Thinking Critically Blogpost

“What even is Leadership Studies”

I swear, every time I tell a family member or friend outside the University of Richmond about my major in Leadership studies, the response is painfully predictable. The jokes that go with it are worse: “Oh you’re learning how to be the President!” “I didn’t know there were college majors for CEOs nowadays, ha!” And, to be frank, I don’t always know what to say when people do ask me what it’s all about, because there are so many different answers I could give. That’s why I really appreciate what Dr. Bezio said in her “Thinking Critically” podcast when she said that Leadership studies “teaches us how to think about different types of knowledge and knowledge acquisition, what we think of as the other “disciplines” in academia can serve the greater good… leadership studies isn’t there to give us the facts but it’s there to give us the tool kit to deal with the facts.” I think the differentiation of facts vs. toolkit for facts is really important and it gives me a much better way to explain what I’m studying. I’m not studying history, I’m learning how to think critically about history. I’m not in learning political science, I’m learning how to dissect and inspect the inner workings of politics.
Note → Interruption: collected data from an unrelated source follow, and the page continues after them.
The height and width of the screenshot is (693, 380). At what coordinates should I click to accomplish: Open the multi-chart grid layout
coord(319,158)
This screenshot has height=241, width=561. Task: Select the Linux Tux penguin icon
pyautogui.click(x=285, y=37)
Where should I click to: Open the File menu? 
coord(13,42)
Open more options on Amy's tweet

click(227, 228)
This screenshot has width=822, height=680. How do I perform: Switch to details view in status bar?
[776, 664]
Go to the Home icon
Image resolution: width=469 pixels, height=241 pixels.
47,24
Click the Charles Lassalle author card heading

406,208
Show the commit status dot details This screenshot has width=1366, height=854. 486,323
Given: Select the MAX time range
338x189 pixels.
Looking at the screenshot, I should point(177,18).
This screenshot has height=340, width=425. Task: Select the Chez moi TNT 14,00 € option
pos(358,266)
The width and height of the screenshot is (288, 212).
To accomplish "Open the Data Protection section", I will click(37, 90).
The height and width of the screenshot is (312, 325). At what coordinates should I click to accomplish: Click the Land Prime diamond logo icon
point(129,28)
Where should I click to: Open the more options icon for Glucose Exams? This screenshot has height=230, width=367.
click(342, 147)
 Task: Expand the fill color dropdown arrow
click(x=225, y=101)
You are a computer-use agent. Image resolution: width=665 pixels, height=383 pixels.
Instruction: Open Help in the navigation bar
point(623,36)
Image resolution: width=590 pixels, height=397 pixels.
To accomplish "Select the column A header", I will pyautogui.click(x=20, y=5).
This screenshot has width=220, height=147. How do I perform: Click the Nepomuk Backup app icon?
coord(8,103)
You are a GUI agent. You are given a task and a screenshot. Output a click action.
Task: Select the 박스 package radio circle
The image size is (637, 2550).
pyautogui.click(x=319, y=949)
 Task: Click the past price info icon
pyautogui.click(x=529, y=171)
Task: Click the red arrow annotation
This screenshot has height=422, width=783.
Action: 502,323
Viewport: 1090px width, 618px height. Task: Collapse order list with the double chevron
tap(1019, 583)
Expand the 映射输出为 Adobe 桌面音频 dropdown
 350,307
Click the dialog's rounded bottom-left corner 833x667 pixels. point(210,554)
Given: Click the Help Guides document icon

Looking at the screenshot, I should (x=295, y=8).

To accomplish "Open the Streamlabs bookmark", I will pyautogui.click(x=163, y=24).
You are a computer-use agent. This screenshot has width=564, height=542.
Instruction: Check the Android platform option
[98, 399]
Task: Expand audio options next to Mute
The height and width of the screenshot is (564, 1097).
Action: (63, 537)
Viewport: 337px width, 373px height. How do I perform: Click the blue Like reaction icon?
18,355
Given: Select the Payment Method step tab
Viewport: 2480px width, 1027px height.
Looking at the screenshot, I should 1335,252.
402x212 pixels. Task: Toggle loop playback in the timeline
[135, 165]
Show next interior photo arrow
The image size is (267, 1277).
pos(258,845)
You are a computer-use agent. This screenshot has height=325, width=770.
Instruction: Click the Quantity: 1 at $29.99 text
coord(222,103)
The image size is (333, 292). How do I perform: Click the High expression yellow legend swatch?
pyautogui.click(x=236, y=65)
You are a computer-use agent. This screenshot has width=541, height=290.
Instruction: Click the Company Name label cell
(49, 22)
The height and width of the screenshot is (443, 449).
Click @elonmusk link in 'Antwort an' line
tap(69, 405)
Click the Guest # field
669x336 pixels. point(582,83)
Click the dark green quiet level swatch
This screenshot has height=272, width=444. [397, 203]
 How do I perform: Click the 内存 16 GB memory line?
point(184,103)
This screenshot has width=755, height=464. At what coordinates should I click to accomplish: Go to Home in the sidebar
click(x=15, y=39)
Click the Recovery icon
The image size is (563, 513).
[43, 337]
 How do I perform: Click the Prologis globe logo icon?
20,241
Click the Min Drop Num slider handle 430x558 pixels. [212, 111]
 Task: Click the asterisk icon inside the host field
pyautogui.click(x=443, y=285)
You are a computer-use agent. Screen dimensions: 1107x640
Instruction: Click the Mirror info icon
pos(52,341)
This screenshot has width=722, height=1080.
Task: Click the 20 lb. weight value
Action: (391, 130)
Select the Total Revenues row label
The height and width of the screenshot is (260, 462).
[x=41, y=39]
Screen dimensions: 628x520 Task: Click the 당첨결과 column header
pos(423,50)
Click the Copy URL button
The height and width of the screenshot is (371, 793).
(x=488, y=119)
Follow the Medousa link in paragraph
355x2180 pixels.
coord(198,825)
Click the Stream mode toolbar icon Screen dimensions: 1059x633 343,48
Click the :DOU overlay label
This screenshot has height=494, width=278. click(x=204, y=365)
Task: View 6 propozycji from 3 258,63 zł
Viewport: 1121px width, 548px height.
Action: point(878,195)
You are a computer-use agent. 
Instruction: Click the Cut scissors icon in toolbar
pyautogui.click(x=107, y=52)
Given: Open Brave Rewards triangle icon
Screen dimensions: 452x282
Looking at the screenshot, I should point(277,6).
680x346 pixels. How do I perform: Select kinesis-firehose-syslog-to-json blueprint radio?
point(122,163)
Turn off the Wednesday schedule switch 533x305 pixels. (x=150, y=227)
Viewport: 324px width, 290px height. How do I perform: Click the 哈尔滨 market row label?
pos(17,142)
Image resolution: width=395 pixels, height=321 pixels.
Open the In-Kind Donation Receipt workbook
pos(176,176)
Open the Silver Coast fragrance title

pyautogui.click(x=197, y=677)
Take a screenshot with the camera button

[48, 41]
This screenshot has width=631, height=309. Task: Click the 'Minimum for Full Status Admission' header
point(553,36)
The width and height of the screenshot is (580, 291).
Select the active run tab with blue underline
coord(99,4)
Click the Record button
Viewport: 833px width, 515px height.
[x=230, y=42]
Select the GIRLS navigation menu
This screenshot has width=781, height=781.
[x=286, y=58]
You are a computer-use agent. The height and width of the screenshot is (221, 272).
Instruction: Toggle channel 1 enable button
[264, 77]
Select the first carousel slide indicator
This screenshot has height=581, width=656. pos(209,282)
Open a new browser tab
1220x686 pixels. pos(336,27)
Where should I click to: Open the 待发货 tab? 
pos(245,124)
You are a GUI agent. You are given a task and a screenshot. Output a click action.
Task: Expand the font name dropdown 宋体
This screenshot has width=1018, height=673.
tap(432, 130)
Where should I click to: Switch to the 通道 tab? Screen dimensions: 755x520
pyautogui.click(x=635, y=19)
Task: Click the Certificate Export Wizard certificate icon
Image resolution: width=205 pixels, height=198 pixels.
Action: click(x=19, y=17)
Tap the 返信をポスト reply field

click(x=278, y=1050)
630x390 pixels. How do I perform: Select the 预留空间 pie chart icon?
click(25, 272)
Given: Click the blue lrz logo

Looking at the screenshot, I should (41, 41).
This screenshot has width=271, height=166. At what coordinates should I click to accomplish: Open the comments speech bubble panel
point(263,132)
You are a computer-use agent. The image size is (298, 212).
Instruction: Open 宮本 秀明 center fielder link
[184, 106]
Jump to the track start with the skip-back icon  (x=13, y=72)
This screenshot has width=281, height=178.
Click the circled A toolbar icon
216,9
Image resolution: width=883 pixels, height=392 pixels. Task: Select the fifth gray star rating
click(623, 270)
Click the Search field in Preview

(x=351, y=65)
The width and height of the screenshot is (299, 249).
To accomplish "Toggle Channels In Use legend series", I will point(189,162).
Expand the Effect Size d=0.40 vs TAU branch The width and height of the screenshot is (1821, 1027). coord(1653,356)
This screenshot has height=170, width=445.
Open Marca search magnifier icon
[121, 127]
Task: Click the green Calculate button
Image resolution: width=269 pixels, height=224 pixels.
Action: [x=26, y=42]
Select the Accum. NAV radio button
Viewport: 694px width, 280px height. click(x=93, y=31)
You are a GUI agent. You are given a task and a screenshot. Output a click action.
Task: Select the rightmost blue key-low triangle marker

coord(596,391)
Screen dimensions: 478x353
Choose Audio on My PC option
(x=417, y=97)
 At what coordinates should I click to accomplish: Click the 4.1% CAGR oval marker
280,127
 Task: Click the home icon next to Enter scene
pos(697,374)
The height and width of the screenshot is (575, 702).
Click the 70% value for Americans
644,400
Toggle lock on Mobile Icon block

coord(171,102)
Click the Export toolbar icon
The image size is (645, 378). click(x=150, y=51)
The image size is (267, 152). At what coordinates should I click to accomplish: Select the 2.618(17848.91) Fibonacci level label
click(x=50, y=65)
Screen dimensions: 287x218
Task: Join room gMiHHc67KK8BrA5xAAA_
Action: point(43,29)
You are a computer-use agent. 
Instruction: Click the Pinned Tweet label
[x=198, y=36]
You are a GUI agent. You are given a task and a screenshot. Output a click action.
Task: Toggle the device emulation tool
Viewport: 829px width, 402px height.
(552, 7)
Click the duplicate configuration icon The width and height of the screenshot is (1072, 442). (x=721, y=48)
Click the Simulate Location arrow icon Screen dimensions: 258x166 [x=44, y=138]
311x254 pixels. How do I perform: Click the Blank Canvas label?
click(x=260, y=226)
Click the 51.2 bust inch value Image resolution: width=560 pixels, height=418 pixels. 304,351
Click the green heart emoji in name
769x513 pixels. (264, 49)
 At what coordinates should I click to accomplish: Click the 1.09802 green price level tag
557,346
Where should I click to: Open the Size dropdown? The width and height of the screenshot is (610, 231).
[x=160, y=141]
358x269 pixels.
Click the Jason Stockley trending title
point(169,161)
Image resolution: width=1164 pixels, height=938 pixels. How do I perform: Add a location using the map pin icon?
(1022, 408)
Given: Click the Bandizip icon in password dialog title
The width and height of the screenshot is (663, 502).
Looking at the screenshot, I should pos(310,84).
I haven’t always been the biggest leader. I used to be absolutely terrified of making decisions and being the one to charge forward, but I thought that taking classes at Jepson would change that and teach me how to be this image of a “leader.” And, honestly? It hasn’t, or at least not in the way I expected. Instead, Jepson has taught me how to make decisions and charge forwards a different way, not by changing my mind and my way of thinking, but by expanding it. I pause when making decisions not because I’m unsure of myself but because I’m looking at all the different avenues, taking my time to make sure I choose the right one or the most effective one. I am now able to speak up against family members, not because Jepson somehow made me magically braver, but it taught me the tools and information to be able to stand up against people and make my argument.

3 thoughts on “Thinking Critically Blogpost

  1. Olivia Cosco

    I agree with you. I haven’t always been the biggest leader myself. I am not one to stand against a crowd of people even if it’s something I believe. I think it’s important to realize just how much individuals actions affect a larger system.

  2. Leah Kulma

    I really appreciate how you expanded on Bezio’s comment about being prepared with a toolkit of ideas rather than just the ideas themselves. That explanation in itself helps raise the stakes of a Leadership Studies major in my opinion. Like you said, it’s one thing to know a lot of things, but it’s another to actually be able to deeply understand and use the information in front of you.

  3. Sean Corbett

    Leadership isn’t teaching us really to be leaders. I mean, it is, but your toolkit comment is exactly how I feel is the best way to interpret what we’re being taught here. We’re not all going to go on to be CEOs or senators or president, but we are going to be in positions where our knowledge of leadership is going to be important. We are going to be in places where our studies will be able to help us effect change, even if we aren’t necessarily the ones at the helm.